In the following FilterWire During Transluminal Intervention of Saphenous Vein Grafts (FIRE) study, patients undergoing SVG interventions were randomised to either the GuardWire or the FilterWire Ex - a filter-based distal protection device. Similar success and MACE rates at 30 day follow-up (9.9% GuardWire, 11.6% FilterWire, p=ns) demonstrated equivalence of both techniques.

Due to these studies with demonstration of superior safety outcomes compared with unprotected interventions, the use of distal protection devices has been established as a standard of care in treatment of diseased vein graft lesions. New products with technical improvements to ease device placement and increase the capture capabilities are currently under development and will further improve the efficacy of these techniques. In summary, this class of devices has provided substantial progress in PCI safety for SVG lesions, but there is no impact on mid- and long-term efficacy. In order to improve both safety and efficacy, covered coronary stents have been developed to seal the lesion on the one hand, thereby potentially reducing the incidence of debris dislocation, and to reduce restenosis by providing a solid artificial barrier for neointimal growth on the other.

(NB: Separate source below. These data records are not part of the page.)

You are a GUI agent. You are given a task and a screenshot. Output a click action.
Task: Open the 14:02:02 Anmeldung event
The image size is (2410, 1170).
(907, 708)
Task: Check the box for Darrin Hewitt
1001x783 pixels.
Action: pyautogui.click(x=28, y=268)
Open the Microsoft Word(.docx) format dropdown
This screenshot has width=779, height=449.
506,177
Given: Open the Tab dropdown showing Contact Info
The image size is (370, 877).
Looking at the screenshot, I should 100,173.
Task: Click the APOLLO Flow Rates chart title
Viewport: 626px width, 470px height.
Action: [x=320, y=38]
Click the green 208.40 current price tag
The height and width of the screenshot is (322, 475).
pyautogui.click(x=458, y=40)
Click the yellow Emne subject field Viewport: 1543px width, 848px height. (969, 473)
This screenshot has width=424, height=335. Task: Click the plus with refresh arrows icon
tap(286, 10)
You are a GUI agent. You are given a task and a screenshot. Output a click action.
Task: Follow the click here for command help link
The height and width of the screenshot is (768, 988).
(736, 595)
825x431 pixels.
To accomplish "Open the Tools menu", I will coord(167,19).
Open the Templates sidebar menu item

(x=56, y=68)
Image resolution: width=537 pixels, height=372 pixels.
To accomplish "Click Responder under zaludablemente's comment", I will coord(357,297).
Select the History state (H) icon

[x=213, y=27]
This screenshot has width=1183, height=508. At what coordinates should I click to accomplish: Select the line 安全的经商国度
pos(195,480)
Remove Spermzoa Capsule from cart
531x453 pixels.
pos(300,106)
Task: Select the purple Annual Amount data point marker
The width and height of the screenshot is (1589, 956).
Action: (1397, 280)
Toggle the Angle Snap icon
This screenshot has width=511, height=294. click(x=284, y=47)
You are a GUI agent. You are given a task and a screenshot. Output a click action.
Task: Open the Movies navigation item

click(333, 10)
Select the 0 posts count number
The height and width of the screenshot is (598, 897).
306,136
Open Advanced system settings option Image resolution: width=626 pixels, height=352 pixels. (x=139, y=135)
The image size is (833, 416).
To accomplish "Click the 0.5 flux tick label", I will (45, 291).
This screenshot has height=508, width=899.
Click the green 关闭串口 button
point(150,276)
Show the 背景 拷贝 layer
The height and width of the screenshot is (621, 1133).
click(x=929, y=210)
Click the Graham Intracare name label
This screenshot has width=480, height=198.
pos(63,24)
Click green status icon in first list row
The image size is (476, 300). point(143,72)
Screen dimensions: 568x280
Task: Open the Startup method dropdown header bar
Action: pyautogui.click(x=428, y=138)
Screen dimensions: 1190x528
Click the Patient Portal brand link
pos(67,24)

Initial studies of expanded polytetrafluoroethylene (ePTFE) membrane-covered coronary stents for treatment of SVG disease indicated high restenosis rates due to exaggerated focal restenoses at the stent edges (Randomized evaluation of a polytetra-fluoroethylene- covered stent in saphenous vein grafts (RECOVER) and Stents in Grafts (STING) study). These investigations were conducted with a balloon-expandable stent design, in which a single PTFE membrane was inserted between two layers of stent struts. Due to this design, appropriate stent expansion required use of high inflation pressures, which increased the risk of a peri-stent trauma leading to excessive initimal proliferation as healing response.

In contrast to these findings, recently published registry data on a nitinol self-expanding ePTFE membrane-covered stent (Symbiot) suggested an improved outcome compared with a bare metal historical control with a 30-day MACE rate of 5.2% and a six-month in-segment restenosis rate of 8.6%. In a total of 77 patients, there was no evidence of no-reflow, even though thrombus was present in 22.7% of the lesions at baseline; however, these data need to be confirmed in larger randomised trials.

A true breakthrough in efficacy improvements might be the introduction of drug-eluting stents (DES) for the treatment of stenotic SVGs. Sirolimus- as well as Paclitaxel-eluting stents have been proven to be safe and remarkably effective in suppression of plaque progression and lumen renarrowing in the treatment of native coronary lesions. With treatment effects of 50% to 90% in various lesion subsets, DES are likely to reduce the incidence of restenosis in SVG interventions as well. Although there are no randomised data available so far, initial reports are promising.

Overall, these results demonstrate that technical developments over the past few years have had a substantial impact on the outcome of PCIs in SVG lesions. Distal protection devices improve safety while modern stent designs improve both efficacy and safety. The combination of both is certainly the key for optimal patient care in this specific lesion subset.